The complexity of reintegration
Naomi Hall Opiyo, Director of Impact and Programmes gives an overview of Toybox’s approach to reintegration.
"In situations where a child has been separated from their family, there’s a general consensus among the international community that the best possible scenario for that child is to be returned to the care of their family. There are of course exceptions to this, particularly where a child has been abused.
It is often assumed that children on the streets have been orphaned or forced to leave their homes for various reasons. Although this is true for some, the majority do have nuclear and/or extended family networks - often in another part of the country.
In this aspect of our work, it is vital for our partners to understand each child’s unique experience and what led them to leave their homes. This enables them to determine whether reintegration could be a possible outcome - and what would be required for it to be a successful one. Children and young people living on the streets develop considerable resilience in terms of meeting their survival needs, developing social networks and living independently with peers. For many the thought of returning home where they have less independence can often be a barrier to reintegration.
The process of reintegration may involve periods where a child stays with family members, then going back to the street or to an organisation known to them, before going back home again. This process may happen several times. Sometimes the child or young person reintegrates well into the family and community, while other times they may end up going back to the streets or to another place. Reintegration must be carefully managed. It requires lots of planning and preparation, not only for the child, but also for the family and the wider community who must acknowledge and address the factors that led the child to leave. This role is undertaken by our local partners who are pivotal in the reintegration process. In some cases, the child may not know or remember where their family lives and sometimes the family is unsure whether their child is even still alive and need preparation for the reconciliation and possible return.
Our experience in this area of work with street children has shown that reintegration is incredibly complex and requires significant time and resources. However, rewards can be enormous and each time it works is a huge victory. We know that where a child can return home, they will be much safer away from the dangers of the streets."
Our reintegration work in Nepal
Smita Khanijow, Toybox’s Programme Manager for Africa and Asia shares her insights on the reintegration work Toybox supports in Nepal.
"The children we work alongside often run away from home for a variety of reasons, such as poverty, violence at home, ill-treatment by relatives and the temptation to explore the world independently. Sometimes they are even lured by traffickers for domestic work or begging, while others get lost while travelling with their families from one place to another.
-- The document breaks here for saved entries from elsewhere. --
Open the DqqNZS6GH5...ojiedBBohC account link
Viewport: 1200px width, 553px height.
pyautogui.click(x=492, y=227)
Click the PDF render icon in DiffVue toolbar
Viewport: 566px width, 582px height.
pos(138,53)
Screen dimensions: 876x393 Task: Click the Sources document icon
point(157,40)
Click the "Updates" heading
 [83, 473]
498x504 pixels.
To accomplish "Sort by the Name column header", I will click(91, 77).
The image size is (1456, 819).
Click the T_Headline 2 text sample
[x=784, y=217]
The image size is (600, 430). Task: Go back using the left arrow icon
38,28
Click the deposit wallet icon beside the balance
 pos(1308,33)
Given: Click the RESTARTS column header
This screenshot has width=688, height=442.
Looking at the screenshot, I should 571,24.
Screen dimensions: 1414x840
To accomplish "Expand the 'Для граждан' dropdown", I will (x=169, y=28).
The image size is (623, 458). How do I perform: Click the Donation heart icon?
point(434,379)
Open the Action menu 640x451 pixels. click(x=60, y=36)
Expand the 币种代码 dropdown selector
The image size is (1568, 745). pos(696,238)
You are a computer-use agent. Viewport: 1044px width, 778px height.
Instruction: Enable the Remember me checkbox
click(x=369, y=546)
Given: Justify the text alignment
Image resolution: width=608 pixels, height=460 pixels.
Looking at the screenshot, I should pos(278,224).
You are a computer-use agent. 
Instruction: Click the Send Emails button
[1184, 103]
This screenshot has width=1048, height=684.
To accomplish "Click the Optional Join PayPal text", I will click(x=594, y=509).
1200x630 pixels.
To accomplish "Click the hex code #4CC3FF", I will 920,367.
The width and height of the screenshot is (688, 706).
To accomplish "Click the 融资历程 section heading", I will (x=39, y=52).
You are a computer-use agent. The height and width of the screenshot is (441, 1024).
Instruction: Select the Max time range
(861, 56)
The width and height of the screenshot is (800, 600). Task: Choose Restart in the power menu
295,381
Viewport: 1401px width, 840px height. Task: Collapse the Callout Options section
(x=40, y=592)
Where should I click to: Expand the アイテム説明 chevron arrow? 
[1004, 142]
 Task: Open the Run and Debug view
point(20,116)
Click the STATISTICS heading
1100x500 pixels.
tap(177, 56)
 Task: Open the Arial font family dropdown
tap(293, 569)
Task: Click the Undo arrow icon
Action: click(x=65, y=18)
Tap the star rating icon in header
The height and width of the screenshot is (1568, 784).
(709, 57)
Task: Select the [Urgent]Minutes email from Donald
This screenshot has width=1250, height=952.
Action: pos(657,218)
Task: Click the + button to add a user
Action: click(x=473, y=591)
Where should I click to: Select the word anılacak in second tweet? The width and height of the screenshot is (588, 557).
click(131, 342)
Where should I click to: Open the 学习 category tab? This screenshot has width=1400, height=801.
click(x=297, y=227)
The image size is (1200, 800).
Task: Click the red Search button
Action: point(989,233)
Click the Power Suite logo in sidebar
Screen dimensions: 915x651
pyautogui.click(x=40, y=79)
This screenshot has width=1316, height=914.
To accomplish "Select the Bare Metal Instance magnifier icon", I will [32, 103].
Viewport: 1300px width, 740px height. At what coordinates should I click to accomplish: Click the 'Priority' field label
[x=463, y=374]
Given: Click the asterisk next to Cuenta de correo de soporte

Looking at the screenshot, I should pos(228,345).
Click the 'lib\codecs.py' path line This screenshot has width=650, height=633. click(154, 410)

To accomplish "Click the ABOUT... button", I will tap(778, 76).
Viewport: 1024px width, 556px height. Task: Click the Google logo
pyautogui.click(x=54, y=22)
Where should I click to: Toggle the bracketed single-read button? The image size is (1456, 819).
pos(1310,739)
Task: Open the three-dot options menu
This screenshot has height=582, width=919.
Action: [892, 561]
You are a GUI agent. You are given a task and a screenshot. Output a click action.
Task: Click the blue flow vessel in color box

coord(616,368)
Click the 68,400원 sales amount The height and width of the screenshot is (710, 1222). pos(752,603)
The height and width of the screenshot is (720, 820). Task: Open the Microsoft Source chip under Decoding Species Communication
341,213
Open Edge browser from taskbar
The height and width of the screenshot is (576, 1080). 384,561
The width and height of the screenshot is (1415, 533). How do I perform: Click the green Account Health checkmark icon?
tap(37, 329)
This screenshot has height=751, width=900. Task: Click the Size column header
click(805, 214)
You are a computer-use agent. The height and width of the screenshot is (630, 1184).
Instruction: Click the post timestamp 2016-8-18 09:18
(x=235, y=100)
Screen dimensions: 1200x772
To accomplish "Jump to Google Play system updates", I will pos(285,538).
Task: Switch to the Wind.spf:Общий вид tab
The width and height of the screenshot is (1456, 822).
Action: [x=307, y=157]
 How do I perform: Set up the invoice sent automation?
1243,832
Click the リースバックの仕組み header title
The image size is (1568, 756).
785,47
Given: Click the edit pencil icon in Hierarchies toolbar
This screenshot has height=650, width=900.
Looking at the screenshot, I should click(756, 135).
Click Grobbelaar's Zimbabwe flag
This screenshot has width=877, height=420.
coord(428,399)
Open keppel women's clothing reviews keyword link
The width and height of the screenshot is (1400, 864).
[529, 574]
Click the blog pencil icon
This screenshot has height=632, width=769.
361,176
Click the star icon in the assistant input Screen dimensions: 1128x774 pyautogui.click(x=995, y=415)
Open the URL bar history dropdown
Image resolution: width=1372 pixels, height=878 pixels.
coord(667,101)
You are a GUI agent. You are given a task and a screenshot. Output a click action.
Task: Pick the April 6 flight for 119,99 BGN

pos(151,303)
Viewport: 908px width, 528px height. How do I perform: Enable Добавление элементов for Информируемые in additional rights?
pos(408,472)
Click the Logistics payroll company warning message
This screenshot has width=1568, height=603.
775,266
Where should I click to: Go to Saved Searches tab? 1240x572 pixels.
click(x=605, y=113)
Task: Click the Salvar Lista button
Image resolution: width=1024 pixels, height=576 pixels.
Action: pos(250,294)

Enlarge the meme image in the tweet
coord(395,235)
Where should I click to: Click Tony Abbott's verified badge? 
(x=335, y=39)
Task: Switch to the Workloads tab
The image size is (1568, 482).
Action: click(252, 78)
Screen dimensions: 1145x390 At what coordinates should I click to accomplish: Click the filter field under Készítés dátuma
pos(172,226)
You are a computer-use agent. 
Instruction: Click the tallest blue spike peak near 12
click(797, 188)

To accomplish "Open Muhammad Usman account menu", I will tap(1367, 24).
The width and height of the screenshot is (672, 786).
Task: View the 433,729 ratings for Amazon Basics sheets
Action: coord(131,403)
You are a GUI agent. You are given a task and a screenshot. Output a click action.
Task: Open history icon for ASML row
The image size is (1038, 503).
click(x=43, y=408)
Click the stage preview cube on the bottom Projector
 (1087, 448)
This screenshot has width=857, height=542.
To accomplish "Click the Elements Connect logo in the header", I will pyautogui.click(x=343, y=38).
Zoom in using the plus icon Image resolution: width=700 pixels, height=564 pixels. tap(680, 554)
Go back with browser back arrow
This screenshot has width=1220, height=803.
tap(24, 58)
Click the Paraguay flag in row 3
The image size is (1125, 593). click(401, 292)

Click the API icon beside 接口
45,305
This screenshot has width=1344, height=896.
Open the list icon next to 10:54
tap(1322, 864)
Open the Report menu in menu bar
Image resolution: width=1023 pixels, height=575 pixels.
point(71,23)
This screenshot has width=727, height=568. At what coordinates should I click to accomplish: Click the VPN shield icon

In a country like Nepal, the terrain is mountainous and rugged, and villages are situated far away from each other. The geographical challenges and limited resources often make it impossible for families to track a missing child. Many give up hope once a child is lost, kidnapped or has run away.
At times, it's even harder to know what has happened to the child. There is an Anti-Trafficking Unit in the police department, but it's poorly resourced so unless the family have their own means and are ready to continue their efforts to trace a missing child, the common understanding is that the child has run away.
Most children are attracted towards big city life in Kathmandu, as they see or hear about it on the TV. They travel long distances on foot, take lifts in cars or trucks, or hide in buses to reach the city. Once there, they roam around, initially resorting to begging or stealing for food, until they are identified by a gang of older street families or they themselves are inducted into one. Once part of the street family network, they can learn the ways of street life.
Toybox local partner in Nepal, SathSath has a good rapport with street-connected families in Kathmandu, so whenever a new child arrives in the city, they meet the child and try to understand the reasons for them arriving there. In the project’s Learning Centre, (pictured above), counselling support is offered to the child. At the same time, the team also engage with the authorities to explore reintegrating the child.
Sometimes, a child is willing to go back to their family. In these cases, the SathSath team help in the process of finding the family, counselling them, transporting the child to the family, and ensuring follow-ups to check the status of the case.
There are however times when the child is not willing to be immediately repatriated. In these instances, our partner will continue to work alongside the child, offering access to educational support and vocational skills, as well as helping unregistered children get their birth certificates."
Reintegrating a child with their family and community takes time and resources - but together we are changing lives for the better. With your support in the last financial year, 186 children and 51 young people were successfully reintegrated across Toybox projects.